> [Stored items from a collection]
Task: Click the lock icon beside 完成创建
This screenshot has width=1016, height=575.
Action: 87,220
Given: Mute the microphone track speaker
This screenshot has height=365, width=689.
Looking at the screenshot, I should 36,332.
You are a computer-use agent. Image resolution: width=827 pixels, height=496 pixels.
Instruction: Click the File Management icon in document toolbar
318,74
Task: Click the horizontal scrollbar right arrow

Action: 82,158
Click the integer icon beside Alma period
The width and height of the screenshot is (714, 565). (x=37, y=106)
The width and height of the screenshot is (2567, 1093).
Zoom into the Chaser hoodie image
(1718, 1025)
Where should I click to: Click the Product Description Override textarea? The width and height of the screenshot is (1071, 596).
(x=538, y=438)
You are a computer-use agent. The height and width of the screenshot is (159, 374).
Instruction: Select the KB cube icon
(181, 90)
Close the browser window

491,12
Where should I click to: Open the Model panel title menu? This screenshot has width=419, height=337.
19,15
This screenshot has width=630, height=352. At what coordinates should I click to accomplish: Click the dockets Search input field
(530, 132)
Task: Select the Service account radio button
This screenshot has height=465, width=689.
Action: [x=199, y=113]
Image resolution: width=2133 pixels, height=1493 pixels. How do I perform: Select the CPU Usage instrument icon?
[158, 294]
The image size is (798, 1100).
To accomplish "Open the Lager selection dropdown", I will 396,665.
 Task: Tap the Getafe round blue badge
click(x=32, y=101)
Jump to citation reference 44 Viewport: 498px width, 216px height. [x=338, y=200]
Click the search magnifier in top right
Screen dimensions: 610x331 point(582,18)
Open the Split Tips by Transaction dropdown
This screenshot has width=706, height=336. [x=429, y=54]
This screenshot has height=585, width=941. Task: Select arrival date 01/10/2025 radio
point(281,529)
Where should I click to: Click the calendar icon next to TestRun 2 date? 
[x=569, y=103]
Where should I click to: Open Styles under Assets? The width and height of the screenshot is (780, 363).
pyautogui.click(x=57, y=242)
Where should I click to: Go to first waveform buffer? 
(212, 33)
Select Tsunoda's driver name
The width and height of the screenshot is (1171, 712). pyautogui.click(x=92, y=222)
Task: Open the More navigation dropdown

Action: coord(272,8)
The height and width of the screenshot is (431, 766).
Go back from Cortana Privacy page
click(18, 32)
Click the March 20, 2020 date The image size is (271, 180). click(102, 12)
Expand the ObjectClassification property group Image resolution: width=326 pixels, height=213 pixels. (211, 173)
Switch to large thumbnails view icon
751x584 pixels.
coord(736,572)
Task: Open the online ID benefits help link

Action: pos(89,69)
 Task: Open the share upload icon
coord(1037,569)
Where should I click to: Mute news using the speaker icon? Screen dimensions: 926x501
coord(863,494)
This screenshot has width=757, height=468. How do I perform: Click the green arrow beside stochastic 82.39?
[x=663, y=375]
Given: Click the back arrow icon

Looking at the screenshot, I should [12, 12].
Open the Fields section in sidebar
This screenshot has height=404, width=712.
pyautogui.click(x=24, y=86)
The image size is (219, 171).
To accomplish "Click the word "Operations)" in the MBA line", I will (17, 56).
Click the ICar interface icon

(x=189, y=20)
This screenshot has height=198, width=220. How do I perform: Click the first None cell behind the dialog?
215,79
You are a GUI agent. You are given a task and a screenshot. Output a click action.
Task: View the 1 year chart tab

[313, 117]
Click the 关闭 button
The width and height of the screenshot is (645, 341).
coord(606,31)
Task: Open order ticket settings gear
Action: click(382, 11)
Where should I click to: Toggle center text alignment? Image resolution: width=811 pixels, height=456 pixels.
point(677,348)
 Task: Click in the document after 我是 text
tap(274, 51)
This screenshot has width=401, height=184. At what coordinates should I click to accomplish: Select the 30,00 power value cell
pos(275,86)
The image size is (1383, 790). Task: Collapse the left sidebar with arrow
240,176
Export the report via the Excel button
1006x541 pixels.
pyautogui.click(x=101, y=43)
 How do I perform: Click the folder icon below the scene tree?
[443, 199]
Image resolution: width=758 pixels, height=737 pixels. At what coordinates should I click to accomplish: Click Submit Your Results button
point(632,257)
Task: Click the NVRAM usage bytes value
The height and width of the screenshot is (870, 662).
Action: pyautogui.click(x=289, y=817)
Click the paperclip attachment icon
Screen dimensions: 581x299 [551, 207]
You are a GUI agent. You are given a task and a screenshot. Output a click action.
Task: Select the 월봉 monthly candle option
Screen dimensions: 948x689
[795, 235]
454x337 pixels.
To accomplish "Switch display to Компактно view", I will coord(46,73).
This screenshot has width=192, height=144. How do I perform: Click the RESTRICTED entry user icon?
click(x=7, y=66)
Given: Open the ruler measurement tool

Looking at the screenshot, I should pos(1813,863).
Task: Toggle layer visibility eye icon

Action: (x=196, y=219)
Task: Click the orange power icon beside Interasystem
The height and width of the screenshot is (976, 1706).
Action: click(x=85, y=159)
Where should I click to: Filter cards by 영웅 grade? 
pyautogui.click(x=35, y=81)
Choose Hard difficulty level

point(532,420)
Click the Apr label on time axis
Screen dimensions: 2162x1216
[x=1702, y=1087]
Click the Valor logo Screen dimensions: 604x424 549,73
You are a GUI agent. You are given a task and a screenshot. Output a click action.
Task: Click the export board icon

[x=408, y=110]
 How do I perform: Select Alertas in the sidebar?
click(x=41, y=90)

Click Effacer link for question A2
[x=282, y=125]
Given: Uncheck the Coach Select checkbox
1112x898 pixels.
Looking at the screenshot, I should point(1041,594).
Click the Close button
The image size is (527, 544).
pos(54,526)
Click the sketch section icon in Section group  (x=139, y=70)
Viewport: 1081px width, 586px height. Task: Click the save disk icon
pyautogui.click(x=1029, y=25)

> [STATED PROBLEM] Return every line of the material above without changing anything.

> [CORRECT RESPONSE]
Task: Click the lock icon beside 完成创建
This screenshot has width=1016, height=575.
Action: 87,220
Given: Mute the microphone track speaker
This screenshot has height=365, width=689.
Looking at the screenshot, I should 36,332.
You are a computer-use agent. Image resolution: width=827 pixels, height=496 pixels.
Instruction: Click the File Management icon in document toolbar
318,74
Task: Click the horizontal scrollbar right arrow

Action: 82,158
Click the integer icon beside Alma period
The width and height of the screenshot is (714, 565). (x=37, y=106)
The width and height of the screenshot is (2567, 1093).
Zoom into the Chaser hoodie image
(1718, 1025)
Where should I click to: Click the Product Description Override textarea? The width and height of the screenshot is (1071, 596).
(x=538, y=438)
You are a computer-use agent. The height and width of the screenshot is (159, 374).
Instruction: Select the KB cube icon
(181, 90)
Close the browser window

491,12
Where should I click to: Open the Model panel title menu? This screenshot has width=419, height=337.
19,15
This screenshot has width=630, height=352. At what coordinates should I click to accomplish: Click the dockets Search input field
(530, 132)
Task: Select the Service account radio button
This screenshot has height=465, width=689.
Action: [x=199, y=113]
Image resolution: width=2133 pixels, height=1493 pixels. How do I perform: Select the CPU Usage instrument icon?
[158, 294]
The image size is (798, 1100).
To accomplish "Open the Lager selection dropdown", I will 396,665.
 Task: Tap the Getafe round blue badge
click(x=32, y=101)
Jump to citation reference 44 Viewport: 498px width, 216px height. [x=338, y=200]
Click the search magnifier in top right
Screen dimensions: 610x331 point(582,18)
Open the Split Tips by Transaction dropdown
This screenshot has width=706, height=336. [x=429, y=54]
This screenshot has height=585, width=941. Task: Select arrival date 01/10/2025 radio
point(281,529)
Where should I click to: Click the calendar icon next to TestRun 2 date? 
[x=569, y=103]
Where should I click to: Open Styles under Assets? The width and height of the screenshot is (780, 363).
pyautogui.click(x=57, y=242)
Where should I click to: Go to first waveform buffer? 
(212, 33)
Select Tsunoda's driver name
The width and height of the screenshot is (1171, 712). pyautogui.click(x=92, y=222)
Task: Open the More navigation dropdown

Action: coord(272,8)
The height and width of the screenshot is (431, 766).
Go back from Cortana Privacy page
click(18, 32)
Click the March 20, 2020 date The image size is (271, 180). click(102, 12)
Expand the ObjectClassification property group Image resolution: width=326 pixels, height=213 pixels. (211, 173)
Switch to large thumbnails view icon
751x584 pixels.
coord(736,572)
Task: Open the online ID benefits help link

Action: pos(89,69)
 Task: Open the share upload icon
coord(1037,569)
Where should I click to: Mute news using the speaker icon? Screen dimensions: 926x501
coord(863,494)
This screenshot has width=757, height=468. How do I perform: Click the green arrow beside stochastic 82.39?
[x=663, y=375]
Given: Click the back arrow icon

Looking at the screenshot, I should [12, 12].
Open the Fields section in sidebar
This screenshot has height=404, width=712.
pyautogui.click(x=24, y=86)
The image size is (219, 171).
To accomplish "Click the word "Operations)" in the MBA line", I will (17, 56).
Click the ICar interface icon

(x=189, y=20)
This screenshot has height=198, width=220. How do I perform: Click the first None cell behind the dialog?
215,79
You are a GUI agent. You are given a task and a screenshot. Output a click action.
Task: View the 1 year chart tab

[313, 117]
Click the 关闭 button
The width and height of the screenshot is (645, 341).
coord(606,31)
Task: Open order ticket settings gear
Action: click(382, 11)
Where should I click to: Toggle center text alignment? Image resolution: width=811 pixels, height=456 pixels.
point(677,348)
 Task: Click in the document after 我是 text
tap(274, 51)
This screenshot has width=401, height=184. At what coordinates should I click to accomplish: Select the 30,00 power value cell
pos(275,86)
The image size is (1383, 790). Task: Collapse the left sidebar with arrow
240,176
Export the report via the Excel button
1006x541 pixels.
pyautogui.click(x=101, y=43)
 How do I perform: Click the folder icon below the scene tree?
[443, 199]
Image resolution: width=758 pixels, height=737 pixels. At what coordinates should I click to accomplish: Click Submit Your Results button
point(632,257)
Task: Click the NVRAM usage bytes value
The height and width of the screenshot is (870, 662).
Action: pyautogui.click(x=289, y=817)
Click the paperclip attachment icon
Screen dimensions: 581x299 [551, 207]
You are a GUI agent. You are given a task and a screenshot. Output a click action.
Task: Select the 월봉 monthly candle option
Screen dimensions: 948x689
[795, 235]
454x337 pixels.
To accomplish "Switch display to Компактно view", I will coord(46,73).
This screenshot has width=192, height=144. How do I perform: Click the RESTRICTED entry user icon?
click(x=7, y=66)
Given: Open the ruler measurement tool

Looking at the screenshot, I should pos(1813,863).
Task: Toggle layer visibility eye icon

Action: (x=196, y=219)
Task: Click the orange power icon beside Interasystem
The height and width of the screenshot is (976, 1706).
Action: click(x=85, y=159)
Where should I click to: Filter cards by 영웅 grade? 
pyautogui.click(x=35, y=81)
Choose Hard difficulty level

point(532,420)
Click the Apr label on time axis
Screen dimensions: 2162x1216
[x=1702, y=1087]
Click the Valor logo Screen dimensions: 604x424 549,73
You are a GUI agent. You are given a task and a screenshot. Output a click action.
Task: Click the export board icon

[x=408, y=110]
 How do I perform: Select Alertas in the sidebar?
click(x=41, y=90)

Click Effacer link for question A2
[x=282, y=125]
Given: Uncheck the Coach Select checkbox
1112x898 pixels.
Looking at the screenshot, I should point(1041,594).
Click the Close button
The image size is (527, 544).
pos(54,526)
Click the sketch section icon in Section group  (x=139, y=70)
Viewport: 1081px width, 586px height. Task: Click the save disk icon
pyautogui.click(x=1029, y=25)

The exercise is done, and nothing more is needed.